Optimized enrichment and analysis of MHC-I peptides for comprehensive immunopeptidome profiling

Significance of the topic

The immunopeptidome consists of peptides bound to MHC-I molecules and defines the landscape of antigen presentation. Detailed profiling of this repertoire is crucial for understanding immune surveillance, guiding cancer vaccine development, and advancing personalized immunotherapies.

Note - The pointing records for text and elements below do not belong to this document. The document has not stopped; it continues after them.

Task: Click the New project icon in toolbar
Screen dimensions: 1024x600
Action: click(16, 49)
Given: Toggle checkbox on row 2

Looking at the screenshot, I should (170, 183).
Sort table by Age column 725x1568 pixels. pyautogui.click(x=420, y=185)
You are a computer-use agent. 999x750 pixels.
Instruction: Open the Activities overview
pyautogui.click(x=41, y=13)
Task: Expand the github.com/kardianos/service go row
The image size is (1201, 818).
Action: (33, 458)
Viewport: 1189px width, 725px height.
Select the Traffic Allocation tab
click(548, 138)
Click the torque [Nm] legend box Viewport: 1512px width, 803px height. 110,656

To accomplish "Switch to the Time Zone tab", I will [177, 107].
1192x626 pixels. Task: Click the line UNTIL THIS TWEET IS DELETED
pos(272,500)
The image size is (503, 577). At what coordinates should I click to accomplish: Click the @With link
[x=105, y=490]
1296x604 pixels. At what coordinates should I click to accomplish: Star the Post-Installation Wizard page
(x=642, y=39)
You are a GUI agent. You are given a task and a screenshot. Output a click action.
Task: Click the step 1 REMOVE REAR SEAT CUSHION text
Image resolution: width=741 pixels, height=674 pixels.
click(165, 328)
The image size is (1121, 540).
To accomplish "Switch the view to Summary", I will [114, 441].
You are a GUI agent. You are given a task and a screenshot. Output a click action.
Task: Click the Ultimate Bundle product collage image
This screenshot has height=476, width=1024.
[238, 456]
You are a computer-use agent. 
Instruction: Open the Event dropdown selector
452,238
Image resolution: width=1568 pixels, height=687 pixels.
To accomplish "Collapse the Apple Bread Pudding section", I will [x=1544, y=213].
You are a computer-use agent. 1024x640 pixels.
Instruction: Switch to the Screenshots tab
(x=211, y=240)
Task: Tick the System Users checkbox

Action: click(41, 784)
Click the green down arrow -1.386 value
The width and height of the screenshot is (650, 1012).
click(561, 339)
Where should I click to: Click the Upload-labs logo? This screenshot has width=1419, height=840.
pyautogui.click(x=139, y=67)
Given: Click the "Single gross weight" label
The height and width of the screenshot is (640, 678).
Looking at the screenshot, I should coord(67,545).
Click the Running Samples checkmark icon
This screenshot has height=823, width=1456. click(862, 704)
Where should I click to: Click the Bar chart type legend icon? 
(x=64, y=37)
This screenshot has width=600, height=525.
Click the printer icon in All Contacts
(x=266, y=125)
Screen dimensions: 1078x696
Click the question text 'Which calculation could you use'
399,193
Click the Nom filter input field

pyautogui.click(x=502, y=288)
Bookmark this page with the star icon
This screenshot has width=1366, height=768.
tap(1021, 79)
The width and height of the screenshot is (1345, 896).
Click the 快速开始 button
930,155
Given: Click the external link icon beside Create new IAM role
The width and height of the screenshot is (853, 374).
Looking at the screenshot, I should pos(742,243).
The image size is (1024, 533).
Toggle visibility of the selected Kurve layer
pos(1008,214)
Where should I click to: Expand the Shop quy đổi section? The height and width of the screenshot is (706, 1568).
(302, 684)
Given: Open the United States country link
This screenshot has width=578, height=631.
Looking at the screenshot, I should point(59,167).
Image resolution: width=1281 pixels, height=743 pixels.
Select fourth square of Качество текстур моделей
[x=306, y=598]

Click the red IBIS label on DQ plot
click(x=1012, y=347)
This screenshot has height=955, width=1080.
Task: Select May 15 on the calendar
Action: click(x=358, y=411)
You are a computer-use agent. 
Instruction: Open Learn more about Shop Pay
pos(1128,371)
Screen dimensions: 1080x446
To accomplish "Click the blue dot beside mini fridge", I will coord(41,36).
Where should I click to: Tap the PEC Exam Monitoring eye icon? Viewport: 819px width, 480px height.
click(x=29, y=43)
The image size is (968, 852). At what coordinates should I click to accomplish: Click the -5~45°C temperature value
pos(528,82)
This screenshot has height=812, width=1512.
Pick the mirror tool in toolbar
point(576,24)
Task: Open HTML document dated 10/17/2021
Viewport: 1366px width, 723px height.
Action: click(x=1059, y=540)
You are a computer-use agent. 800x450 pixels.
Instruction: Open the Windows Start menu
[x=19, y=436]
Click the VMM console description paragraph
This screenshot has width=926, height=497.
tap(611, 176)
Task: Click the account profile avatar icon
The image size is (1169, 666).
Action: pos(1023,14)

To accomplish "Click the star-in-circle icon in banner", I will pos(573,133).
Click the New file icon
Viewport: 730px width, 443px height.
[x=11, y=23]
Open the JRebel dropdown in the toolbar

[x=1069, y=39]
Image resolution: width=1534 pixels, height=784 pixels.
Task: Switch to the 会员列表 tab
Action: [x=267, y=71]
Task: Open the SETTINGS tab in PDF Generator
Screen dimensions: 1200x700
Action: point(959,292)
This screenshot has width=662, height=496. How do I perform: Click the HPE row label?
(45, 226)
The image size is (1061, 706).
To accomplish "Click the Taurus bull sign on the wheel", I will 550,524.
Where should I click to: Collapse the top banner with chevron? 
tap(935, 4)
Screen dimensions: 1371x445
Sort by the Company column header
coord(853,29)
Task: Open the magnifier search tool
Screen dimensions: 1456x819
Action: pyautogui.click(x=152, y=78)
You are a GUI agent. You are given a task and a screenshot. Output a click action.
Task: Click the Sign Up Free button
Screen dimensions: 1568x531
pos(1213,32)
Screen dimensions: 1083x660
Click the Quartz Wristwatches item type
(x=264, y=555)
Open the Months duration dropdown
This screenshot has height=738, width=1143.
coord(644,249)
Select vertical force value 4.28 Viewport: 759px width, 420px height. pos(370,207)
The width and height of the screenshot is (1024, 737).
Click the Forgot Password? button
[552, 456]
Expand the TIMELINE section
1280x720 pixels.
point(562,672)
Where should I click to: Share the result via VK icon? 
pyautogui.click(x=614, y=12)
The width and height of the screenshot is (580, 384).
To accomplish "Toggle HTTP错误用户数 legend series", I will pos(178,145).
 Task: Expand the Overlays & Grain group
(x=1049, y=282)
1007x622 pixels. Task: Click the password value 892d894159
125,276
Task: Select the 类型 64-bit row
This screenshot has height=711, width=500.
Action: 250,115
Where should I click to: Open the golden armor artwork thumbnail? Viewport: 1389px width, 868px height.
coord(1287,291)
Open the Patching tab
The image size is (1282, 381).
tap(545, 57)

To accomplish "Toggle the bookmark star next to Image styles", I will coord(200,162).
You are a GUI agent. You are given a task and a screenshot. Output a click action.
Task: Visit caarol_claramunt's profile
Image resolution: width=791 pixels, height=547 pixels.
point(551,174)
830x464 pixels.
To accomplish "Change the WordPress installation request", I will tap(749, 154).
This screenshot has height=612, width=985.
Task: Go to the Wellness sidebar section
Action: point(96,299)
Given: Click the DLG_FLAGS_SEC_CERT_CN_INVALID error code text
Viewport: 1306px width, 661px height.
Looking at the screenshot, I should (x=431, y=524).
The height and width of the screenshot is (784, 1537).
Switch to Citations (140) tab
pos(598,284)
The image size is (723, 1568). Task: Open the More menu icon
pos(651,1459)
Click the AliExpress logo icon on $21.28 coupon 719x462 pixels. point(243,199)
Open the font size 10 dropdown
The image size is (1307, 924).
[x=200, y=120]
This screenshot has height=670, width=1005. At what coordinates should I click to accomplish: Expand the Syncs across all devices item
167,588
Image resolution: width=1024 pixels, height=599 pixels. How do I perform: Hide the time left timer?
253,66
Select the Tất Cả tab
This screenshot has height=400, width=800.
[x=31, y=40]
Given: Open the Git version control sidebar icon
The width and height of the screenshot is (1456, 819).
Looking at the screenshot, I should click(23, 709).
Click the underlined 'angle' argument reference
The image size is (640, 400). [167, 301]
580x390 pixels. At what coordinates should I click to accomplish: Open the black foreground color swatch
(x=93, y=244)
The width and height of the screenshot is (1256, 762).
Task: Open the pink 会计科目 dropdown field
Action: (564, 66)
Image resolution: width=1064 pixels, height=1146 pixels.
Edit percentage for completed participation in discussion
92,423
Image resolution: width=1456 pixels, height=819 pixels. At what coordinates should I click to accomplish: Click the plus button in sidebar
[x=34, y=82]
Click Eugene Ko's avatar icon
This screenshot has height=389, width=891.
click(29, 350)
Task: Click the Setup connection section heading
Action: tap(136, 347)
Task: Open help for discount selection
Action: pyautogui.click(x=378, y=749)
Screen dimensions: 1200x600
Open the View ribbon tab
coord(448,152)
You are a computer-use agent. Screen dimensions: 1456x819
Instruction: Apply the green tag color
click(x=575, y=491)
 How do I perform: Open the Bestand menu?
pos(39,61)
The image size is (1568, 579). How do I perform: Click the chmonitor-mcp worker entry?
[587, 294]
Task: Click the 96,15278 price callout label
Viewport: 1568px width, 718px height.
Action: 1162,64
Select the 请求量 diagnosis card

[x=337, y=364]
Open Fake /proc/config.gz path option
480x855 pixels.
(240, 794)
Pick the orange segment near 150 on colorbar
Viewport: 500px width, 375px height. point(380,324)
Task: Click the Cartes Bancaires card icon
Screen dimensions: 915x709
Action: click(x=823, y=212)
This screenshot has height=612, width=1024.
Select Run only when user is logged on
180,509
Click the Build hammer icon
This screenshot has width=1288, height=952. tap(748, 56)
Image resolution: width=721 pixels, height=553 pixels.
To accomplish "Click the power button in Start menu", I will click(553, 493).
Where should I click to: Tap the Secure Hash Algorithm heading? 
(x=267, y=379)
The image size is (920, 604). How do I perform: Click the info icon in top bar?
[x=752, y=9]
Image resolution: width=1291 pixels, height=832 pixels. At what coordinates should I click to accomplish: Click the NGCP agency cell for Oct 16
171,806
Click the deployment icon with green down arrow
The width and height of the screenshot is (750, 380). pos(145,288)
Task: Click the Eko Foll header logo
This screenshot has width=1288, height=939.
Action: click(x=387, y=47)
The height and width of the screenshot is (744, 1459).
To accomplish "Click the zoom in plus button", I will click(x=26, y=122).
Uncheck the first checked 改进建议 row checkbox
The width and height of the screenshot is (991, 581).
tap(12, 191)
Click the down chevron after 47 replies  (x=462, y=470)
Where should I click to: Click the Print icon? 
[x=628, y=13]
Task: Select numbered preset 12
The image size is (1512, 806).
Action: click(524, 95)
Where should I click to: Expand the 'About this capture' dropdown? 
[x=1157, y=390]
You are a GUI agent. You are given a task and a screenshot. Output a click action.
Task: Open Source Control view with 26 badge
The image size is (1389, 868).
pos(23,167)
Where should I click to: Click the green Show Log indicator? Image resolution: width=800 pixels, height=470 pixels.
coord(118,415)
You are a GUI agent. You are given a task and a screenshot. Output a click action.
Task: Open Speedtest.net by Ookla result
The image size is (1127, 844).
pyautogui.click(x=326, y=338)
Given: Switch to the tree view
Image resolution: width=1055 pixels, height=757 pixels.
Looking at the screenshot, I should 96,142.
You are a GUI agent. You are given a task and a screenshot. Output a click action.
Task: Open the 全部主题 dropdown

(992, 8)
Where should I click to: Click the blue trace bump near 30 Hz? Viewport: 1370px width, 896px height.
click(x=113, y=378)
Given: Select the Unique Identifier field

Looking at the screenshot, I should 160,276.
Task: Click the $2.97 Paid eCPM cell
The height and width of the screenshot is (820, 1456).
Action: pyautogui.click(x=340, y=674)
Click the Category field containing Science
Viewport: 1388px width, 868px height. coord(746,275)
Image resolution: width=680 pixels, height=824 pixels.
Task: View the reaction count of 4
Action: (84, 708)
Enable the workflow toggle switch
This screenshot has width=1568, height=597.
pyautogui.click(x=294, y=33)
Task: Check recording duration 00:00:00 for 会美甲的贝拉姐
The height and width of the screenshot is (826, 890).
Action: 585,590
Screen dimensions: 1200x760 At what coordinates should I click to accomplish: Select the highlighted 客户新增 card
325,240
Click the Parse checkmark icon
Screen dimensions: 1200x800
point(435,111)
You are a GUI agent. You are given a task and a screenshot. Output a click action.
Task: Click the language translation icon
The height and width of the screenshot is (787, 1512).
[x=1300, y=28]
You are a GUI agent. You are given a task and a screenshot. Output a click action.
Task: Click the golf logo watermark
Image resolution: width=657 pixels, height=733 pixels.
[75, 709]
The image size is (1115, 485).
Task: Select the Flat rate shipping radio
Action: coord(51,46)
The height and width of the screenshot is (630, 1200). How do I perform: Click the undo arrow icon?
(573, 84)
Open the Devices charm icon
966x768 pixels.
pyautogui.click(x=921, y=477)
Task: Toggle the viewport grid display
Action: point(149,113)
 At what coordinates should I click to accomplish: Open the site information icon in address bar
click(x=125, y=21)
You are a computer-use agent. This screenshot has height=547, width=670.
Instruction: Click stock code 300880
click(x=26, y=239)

Objectives and study overview

This study aimed to develop a rapid, reproducible, and automation-compatible workflow for isolating and analyzing MHC-I-bound peptides from cell cultures. By optimizing immunoprecipitation supports, clean-up methods, and mass spectrometric detection, the authors sought to achieve high-depth coverage and precise quantitation of the immunopeptidome within a single working day.

Methodology

The protocol includes the following key steps:

• Cell culture and lysis: HCT116 cells were grown with or without IFN-γ stimulation and lysed using four different buffers to assess peptide yield.
• Antibody coupling: W6/32 anti-HLA antibody was covalently linked to Protein A/G magnetic agarose beads or CNBr-activated Sepharose.
• Immunoprecipitation: MHC-I complexes were captured from cell lysates on magnetic beads at 4 °C, followed by stringent washes.
• Peptide elution and clean-up: Elution at pH 1% TFA was spiked with a PRTC internal standard; peptides were cleaned using C18 spin tips or alternative formats.
• LC-MS/MS analysis: Peptides were separated by nanoLC and analyzed on Orbitrap Exploris 480 and Orbitrap Astral mass spectrometers with data processed by PEAKS Studio and DeepNovo.

Instrumentation

The following equipment and consumables were essential:

• Pierce Protein A/G Magnetic Agarose beads
• CNBr-activated Sepharose
• IonOpticks Aurora Ultimate XT nanoUPLC system
• Thermo Scientific Orbitrap Exploris 480 MS and Orbitrap Astral MS
• Pierce Peptide Retention Time Calibration Mixture (PRTC)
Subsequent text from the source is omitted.